Exercise description: What lines below hold the string "dialog"? Copy them all.

*** Begin section ***

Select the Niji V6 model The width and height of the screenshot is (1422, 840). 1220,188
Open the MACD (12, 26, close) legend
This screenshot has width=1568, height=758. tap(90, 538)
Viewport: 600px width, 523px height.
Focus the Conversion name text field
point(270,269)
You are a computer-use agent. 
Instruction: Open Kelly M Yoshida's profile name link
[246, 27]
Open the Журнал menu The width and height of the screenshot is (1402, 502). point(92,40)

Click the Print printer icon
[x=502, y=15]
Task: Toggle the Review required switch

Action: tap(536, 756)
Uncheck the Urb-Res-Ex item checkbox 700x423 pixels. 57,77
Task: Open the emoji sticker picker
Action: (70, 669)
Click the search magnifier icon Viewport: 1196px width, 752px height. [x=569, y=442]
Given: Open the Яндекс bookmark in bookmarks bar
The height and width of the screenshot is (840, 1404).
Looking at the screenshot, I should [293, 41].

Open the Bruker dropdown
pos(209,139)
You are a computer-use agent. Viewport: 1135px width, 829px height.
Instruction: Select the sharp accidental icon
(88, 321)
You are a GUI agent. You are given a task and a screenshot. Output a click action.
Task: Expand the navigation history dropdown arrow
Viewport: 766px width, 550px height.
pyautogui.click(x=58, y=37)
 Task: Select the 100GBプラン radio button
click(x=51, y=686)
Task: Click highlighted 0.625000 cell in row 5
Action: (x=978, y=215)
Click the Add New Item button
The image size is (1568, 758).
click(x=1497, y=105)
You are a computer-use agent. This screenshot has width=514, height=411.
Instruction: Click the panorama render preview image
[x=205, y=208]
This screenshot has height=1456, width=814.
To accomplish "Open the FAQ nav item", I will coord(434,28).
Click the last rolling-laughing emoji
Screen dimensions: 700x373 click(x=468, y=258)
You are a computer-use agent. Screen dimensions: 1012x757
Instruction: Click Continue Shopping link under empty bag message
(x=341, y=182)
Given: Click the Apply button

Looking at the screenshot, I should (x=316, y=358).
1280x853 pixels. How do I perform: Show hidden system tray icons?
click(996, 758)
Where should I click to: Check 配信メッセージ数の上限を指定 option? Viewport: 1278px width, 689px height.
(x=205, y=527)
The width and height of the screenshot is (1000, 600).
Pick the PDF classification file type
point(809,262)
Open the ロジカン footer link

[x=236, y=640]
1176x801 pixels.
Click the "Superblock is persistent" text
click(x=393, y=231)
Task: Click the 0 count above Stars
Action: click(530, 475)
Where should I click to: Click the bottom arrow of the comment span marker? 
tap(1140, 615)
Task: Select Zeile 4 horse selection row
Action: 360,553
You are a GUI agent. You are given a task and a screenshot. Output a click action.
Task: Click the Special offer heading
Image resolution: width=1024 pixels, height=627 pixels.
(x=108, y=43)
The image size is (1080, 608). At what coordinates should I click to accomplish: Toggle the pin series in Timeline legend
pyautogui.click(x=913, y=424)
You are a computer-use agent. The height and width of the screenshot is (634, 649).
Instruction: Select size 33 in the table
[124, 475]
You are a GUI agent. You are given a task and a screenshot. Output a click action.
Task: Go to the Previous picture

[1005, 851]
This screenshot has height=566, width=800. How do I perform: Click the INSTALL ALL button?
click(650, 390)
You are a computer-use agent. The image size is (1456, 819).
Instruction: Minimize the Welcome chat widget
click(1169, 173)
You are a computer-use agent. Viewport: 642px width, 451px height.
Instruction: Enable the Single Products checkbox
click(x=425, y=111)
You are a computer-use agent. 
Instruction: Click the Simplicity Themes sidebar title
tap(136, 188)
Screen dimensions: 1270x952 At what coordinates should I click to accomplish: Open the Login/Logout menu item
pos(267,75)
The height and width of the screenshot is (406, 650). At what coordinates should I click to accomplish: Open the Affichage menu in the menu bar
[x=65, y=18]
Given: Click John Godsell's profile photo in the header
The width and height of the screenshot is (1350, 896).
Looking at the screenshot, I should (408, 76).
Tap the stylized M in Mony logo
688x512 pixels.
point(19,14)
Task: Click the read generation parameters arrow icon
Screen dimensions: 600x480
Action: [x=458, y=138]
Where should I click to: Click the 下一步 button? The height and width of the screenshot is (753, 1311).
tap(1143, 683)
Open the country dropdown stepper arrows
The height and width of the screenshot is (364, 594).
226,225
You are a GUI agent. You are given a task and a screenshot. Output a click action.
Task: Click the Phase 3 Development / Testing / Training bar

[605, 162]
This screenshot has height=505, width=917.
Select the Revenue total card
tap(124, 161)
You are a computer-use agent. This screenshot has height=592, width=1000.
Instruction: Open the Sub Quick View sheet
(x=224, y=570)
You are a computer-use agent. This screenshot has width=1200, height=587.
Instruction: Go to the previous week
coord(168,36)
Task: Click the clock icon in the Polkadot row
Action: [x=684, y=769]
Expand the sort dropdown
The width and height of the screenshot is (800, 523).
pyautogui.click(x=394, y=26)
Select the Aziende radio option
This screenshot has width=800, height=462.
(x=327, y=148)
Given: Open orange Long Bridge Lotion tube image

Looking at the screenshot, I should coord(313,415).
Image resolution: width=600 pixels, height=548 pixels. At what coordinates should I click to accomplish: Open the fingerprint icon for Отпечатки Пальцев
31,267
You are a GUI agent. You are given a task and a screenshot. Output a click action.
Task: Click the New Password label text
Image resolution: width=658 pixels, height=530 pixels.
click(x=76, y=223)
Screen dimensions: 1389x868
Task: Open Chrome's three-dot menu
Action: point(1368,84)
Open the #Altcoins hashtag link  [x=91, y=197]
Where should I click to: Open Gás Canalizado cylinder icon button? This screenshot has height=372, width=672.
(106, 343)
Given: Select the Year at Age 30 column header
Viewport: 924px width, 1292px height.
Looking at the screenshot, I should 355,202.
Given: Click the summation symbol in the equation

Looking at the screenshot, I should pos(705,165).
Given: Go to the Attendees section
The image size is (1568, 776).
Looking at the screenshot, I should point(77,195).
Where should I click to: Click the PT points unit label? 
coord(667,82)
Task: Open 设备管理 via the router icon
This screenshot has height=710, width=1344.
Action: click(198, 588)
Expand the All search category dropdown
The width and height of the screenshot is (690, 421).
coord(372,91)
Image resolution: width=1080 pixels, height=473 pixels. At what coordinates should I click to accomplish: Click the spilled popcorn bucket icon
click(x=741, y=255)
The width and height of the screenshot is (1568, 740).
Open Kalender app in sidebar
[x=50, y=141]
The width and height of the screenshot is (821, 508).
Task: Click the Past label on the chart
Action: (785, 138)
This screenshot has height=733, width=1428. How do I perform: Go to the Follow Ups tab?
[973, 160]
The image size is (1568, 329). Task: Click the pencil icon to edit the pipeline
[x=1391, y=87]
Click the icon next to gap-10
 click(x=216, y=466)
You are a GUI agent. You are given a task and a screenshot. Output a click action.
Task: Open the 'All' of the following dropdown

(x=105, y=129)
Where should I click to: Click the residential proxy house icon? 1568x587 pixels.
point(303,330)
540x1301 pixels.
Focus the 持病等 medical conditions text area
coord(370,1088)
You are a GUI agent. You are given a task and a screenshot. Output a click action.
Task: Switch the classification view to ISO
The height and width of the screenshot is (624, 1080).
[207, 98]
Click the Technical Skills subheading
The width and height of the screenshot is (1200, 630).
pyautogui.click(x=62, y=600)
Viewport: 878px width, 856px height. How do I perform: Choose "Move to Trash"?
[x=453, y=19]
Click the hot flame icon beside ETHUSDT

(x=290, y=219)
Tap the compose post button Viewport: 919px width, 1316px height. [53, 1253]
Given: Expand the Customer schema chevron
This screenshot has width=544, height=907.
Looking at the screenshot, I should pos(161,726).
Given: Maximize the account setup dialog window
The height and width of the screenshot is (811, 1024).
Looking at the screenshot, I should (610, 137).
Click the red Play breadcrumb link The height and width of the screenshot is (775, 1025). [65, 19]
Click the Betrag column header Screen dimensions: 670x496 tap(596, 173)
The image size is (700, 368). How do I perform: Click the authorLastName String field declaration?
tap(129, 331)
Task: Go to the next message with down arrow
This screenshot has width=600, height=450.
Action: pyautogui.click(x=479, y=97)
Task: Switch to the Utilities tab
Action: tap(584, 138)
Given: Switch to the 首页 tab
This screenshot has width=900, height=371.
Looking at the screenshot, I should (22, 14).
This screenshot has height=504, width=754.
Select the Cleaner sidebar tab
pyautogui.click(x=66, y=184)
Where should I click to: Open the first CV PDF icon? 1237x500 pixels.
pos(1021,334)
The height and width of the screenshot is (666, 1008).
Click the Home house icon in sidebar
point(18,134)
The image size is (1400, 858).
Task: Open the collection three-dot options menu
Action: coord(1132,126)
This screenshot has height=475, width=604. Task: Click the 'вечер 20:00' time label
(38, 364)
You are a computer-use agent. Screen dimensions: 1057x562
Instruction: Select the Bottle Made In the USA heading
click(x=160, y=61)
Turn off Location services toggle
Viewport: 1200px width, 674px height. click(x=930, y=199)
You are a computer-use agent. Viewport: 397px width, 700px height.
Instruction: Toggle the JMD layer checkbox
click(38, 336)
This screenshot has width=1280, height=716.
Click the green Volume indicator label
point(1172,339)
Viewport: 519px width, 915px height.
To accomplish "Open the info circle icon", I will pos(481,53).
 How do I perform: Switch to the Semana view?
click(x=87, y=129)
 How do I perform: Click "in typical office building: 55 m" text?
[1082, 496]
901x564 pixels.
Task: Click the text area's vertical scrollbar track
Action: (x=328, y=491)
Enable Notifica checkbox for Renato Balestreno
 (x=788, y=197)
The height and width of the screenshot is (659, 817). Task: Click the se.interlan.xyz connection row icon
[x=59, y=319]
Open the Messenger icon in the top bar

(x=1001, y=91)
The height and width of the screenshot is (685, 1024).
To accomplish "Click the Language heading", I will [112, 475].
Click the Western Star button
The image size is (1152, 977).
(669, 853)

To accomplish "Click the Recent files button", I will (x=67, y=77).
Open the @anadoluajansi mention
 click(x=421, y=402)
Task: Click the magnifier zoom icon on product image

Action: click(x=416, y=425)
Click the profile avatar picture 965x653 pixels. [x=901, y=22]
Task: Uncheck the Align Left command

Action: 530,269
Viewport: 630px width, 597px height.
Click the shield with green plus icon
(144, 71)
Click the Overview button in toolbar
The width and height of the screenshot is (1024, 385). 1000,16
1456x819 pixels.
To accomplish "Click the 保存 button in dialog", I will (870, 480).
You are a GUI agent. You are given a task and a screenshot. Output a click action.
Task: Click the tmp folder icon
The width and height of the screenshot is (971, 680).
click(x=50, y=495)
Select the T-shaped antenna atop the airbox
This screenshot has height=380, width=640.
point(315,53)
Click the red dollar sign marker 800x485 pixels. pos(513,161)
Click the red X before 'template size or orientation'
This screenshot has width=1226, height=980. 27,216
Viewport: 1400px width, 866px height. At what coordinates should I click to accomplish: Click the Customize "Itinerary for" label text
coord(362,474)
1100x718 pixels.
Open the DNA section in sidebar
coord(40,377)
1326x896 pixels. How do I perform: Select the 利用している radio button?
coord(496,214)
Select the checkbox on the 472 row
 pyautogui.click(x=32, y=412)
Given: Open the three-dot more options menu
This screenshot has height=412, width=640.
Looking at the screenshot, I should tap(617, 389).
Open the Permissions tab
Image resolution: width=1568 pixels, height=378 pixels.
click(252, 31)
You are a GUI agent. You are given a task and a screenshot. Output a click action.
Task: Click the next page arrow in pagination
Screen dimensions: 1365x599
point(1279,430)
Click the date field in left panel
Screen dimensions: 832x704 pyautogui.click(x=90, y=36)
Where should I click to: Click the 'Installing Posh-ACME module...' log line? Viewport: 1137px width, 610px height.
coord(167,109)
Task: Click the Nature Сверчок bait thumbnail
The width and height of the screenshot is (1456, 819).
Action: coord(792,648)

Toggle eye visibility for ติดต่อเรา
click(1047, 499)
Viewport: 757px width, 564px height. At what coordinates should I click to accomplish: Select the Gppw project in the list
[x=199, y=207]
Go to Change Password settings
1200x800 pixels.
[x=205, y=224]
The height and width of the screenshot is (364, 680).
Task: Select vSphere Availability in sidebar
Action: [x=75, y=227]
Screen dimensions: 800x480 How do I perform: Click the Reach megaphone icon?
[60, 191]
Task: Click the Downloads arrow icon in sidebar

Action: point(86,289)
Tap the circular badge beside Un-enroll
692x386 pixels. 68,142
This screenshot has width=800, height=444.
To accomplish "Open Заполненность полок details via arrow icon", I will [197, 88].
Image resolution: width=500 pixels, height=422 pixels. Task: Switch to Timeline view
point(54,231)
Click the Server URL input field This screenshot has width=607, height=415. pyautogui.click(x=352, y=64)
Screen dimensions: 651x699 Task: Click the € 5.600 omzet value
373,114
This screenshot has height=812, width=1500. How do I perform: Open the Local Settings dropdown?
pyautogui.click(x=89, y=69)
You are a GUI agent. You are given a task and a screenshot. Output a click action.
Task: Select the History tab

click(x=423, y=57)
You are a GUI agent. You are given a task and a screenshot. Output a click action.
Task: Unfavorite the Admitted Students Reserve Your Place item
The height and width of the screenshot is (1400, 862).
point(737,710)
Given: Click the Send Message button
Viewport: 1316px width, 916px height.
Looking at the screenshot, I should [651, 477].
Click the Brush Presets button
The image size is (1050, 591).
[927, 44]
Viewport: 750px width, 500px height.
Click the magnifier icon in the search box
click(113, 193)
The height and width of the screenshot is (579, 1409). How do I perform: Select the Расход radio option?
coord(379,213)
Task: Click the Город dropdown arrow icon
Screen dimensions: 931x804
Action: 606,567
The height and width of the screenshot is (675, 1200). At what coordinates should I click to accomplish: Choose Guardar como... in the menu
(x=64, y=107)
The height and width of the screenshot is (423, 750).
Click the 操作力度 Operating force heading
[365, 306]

*** End section ***

Solved exercise:
Given: Maximize the account setup dialog window
To accomplish "Click the 保存 button in dialog", I will (870, 480).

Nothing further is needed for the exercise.